Son zamanlarda basında, Bandırma'da bulunan Etibank'a ait Asit-Borik fabrikasının çevreye verdiği büyük zarardan dolayı kapatılacağı ve Kütahya Emet İlçesinde Asit-Borik fabrikası kurulacağı yönünde haberler çıkmaktadır.” ifadesi yeralmaktadır.

- Borik Asit üretiminde yalnızca kolemanit değil, sülfürik asit de kullanılmaktadır. Takriben 2 ton cevher ve 1 ton sülfürik asitten 1 ton borik asit elde edilmektedir. Etibank'ın ve bir özel şirketin Bandırma'da sülfürik asit tesisi mevcuttur. Ayrıca borik asitin tamamına yakını Bandırma Limanından ihraç edilmektedir. Tesisin Emet'te kurulması halinde 2 ton cevher yerine 1 ton sülfürik asit Emet'e getirilecek ve 1 ton ürün ihraç için Bandırma'ya gönderilecektir. Yani taşımada (tonaj bakımından) Emet ile Bandırma arasında bir fark yoktur.

Etibank Boraks ve Borik Asit Fabrikalarının atıkları Manyas Gölüne değil, Ağıldere mevkiindeki artık barajına verilmektedir. Manyas Gölü'ndeki kirliliğin nedeni Etibank değil, çevredeki irili ufaklı tesisler, özellikle yem fabrikaları ve tarımda gübre kullanımıdır.

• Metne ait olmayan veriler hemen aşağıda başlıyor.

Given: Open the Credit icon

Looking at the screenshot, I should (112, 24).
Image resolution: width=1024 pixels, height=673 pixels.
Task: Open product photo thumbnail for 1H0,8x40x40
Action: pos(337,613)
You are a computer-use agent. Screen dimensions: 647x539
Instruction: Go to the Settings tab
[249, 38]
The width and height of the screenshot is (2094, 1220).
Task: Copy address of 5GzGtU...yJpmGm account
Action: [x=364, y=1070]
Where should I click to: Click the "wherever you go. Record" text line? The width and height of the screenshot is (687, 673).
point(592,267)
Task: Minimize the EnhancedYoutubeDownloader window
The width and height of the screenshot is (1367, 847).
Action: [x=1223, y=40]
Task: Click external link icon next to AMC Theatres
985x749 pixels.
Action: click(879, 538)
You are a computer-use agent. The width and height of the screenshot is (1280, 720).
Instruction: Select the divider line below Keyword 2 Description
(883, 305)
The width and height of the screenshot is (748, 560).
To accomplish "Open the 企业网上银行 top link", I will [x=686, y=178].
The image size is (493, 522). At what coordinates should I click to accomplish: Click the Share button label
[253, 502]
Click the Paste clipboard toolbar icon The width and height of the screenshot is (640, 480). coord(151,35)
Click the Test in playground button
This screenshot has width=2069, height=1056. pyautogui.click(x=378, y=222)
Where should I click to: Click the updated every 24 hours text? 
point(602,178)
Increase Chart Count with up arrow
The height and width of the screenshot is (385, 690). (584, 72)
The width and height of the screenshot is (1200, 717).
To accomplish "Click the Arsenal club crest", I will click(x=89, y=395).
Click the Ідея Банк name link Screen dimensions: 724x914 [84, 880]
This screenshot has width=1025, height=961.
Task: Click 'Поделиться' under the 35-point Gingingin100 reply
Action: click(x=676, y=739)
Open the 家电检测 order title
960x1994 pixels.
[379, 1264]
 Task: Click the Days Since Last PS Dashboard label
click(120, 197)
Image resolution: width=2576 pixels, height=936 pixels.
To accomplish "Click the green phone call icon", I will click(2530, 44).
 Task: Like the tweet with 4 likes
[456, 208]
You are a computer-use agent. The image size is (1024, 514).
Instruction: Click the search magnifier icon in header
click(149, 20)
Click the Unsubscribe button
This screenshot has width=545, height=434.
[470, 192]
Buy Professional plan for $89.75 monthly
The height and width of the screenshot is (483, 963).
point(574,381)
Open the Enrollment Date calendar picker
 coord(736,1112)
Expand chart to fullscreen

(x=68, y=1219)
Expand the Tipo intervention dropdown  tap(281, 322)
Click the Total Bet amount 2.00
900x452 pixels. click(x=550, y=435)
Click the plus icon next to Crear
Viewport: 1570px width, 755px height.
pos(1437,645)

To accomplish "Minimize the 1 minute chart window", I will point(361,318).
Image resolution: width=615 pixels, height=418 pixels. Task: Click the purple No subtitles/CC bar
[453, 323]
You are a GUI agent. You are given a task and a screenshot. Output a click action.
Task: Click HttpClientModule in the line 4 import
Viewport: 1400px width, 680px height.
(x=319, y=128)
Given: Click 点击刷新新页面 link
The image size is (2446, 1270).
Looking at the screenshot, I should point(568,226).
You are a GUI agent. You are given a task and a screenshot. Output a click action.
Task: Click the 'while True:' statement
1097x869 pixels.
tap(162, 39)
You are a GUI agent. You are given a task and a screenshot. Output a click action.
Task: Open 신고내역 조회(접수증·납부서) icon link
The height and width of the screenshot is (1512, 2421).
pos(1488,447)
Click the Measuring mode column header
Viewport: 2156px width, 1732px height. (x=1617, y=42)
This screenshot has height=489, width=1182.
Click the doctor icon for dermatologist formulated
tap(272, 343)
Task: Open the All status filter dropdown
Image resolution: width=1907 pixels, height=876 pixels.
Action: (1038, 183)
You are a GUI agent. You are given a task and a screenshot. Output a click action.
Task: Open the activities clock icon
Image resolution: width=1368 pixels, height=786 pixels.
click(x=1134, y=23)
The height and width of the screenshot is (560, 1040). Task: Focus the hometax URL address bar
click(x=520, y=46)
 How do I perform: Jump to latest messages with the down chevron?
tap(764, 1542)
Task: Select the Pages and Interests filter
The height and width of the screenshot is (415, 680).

Ağıldere Barajı'nda toplanan atıklardaki katı madde çöktürülmekte ve baraj taşkanı berrak olarak denize verilmektedir. Tabiî ki, her sınaî tesiste olduğu gibi bazı çevre problemleri söz konusudur ve bunlar üzerinde durulmaktadır.

Soru 1. Asit-Borik fabrikasının Emet'te kurulacağı yönünde basında yer alan haberler doğru mudur?

Cevap :Etibank yeni bir borik asit tesisinin kurulması konusunu etüd etmekte olup, tesisin alternatif olarak Emet'te kurulması yönünde bir fizibilite etüdü hazırlanmaktadır.

Soru 2. Bu haberler doğru ise; hazırlanmış bir proje var mıdır? Bu projeye göre fabrika ne zaman kurulacaktır?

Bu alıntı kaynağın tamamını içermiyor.